Records:
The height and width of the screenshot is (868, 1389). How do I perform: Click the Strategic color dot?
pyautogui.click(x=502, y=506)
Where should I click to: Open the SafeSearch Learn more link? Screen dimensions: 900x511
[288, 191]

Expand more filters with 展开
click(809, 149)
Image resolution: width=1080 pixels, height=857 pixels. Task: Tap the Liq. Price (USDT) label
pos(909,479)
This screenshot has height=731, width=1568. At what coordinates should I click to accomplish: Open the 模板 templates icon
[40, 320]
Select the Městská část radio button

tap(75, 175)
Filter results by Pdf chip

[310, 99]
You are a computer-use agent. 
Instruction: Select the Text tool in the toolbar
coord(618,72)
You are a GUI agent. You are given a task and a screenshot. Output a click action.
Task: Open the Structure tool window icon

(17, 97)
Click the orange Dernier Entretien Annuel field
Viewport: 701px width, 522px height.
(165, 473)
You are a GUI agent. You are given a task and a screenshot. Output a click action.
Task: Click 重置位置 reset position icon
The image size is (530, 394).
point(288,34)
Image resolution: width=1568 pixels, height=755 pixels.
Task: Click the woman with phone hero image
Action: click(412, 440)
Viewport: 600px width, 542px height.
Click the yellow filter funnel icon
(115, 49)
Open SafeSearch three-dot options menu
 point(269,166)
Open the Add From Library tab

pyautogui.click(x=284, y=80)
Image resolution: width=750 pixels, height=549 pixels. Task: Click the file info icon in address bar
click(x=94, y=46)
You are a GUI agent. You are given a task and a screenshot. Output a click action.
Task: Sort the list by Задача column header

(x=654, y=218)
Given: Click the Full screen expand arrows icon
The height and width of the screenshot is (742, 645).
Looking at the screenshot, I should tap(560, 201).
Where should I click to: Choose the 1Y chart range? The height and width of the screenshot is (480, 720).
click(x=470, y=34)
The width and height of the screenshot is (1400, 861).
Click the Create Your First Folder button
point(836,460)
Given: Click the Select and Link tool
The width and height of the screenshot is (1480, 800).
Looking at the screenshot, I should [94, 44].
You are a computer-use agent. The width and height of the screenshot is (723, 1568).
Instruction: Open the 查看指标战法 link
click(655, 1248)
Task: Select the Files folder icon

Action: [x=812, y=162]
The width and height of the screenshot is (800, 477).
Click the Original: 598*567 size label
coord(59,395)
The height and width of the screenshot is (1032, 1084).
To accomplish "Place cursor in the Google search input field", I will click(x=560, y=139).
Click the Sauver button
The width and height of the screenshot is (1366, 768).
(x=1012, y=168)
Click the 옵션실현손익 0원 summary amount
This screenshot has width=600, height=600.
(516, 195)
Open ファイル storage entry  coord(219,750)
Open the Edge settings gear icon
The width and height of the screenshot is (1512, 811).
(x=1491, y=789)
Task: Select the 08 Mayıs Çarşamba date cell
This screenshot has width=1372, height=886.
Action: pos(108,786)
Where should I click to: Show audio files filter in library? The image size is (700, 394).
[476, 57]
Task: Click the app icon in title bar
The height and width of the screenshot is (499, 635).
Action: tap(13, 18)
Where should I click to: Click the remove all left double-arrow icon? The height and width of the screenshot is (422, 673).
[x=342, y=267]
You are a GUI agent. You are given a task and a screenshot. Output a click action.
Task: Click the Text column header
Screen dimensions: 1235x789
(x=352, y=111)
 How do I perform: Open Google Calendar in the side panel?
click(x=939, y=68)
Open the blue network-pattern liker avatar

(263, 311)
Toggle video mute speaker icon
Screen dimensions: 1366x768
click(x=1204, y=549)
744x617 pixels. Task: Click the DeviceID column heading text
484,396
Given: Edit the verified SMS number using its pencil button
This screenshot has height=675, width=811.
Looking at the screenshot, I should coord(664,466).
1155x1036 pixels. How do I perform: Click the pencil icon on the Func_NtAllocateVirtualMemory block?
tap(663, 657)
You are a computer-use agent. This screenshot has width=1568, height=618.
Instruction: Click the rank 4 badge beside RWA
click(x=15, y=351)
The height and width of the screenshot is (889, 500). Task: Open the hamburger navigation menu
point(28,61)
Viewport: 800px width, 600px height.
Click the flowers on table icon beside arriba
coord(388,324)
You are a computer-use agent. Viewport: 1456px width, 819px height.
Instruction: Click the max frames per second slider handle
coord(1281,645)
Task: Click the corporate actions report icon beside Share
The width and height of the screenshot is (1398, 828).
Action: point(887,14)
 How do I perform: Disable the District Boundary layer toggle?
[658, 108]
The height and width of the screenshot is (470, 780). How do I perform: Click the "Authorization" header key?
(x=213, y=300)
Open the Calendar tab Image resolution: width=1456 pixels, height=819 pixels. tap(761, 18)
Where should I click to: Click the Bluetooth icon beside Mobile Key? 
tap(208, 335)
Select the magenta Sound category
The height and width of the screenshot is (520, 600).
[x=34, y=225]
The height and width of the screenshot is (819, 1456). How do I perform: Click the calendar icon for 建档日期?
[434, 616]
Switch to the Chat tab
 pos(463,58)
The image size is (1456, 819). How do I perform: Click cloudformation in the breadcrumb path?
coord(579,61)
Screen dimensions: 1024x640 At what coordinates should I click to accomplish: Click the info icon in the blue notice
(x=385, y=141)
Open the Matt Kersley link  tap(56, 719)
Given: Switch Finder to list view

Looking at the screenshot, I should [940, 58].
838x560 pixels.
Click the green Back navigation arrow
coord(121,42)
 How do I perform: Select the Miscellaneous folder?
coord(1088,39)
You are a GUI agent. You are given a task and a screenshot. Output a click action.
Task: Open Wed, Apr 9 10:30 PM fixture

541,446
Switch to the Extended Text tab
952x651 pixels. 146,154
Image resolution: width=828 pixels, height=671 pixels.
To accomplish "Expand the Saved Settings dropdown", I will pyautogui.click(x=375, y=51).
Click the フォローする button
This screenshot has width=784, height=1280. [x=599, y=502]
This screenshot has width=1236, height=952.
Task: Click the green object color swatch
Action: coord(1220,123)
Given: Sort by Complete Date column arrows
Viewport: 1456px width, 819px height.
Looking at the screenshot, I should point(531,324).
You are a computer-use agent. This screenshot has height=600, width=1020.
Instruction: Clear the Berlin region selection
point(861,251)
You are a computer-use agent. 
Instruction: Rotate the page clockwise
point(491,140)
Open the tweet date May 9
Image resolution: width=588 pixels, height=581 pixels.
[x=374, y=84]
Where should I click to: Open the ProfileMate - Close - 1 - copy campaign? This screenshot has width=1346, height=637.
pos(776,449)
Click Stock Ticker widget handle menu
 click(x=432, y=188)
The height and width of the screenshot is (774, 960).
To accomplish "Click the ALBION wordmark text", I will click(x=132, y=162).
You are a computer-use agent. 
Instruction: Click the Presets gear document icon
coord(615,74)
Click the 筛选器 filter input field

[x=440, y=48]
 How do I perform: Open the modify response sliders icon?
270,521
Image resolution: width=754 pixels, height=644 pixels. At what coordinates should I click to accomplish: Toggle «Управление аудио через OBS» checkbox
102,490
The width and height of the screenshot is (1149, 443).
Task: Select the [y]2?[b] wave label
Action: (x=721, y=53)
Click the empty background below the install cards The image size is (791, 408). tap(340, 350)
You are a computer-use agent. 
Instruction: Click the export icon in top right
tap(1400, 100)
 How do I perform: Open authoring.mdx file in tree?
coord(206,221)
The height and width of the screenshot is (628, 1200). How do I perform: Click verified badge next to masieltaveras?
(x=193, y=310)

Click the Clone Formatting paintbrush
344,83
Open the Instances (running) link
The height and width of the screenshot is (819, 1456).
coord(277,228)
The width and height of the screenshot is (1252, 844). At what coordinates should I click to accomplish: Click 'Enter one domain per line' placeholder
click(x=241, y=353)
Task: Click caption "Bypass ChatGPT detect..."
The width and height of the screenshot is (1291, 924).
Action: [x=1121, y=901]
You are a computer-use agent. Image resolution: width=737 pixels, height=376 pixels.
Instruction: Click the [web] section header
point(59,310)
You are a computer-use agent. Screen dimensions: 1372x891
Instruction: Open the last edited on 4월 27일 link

* WHAT THE EXERCISE ASKS *
Pull out every line of the rows above that contains the string "Switch", and copy each one in full.

* RESPONSE FOR THIS EXERCISE *
Switch to the Chat tab
Given: Switch Finder to list view
Switch to the Extended Text tab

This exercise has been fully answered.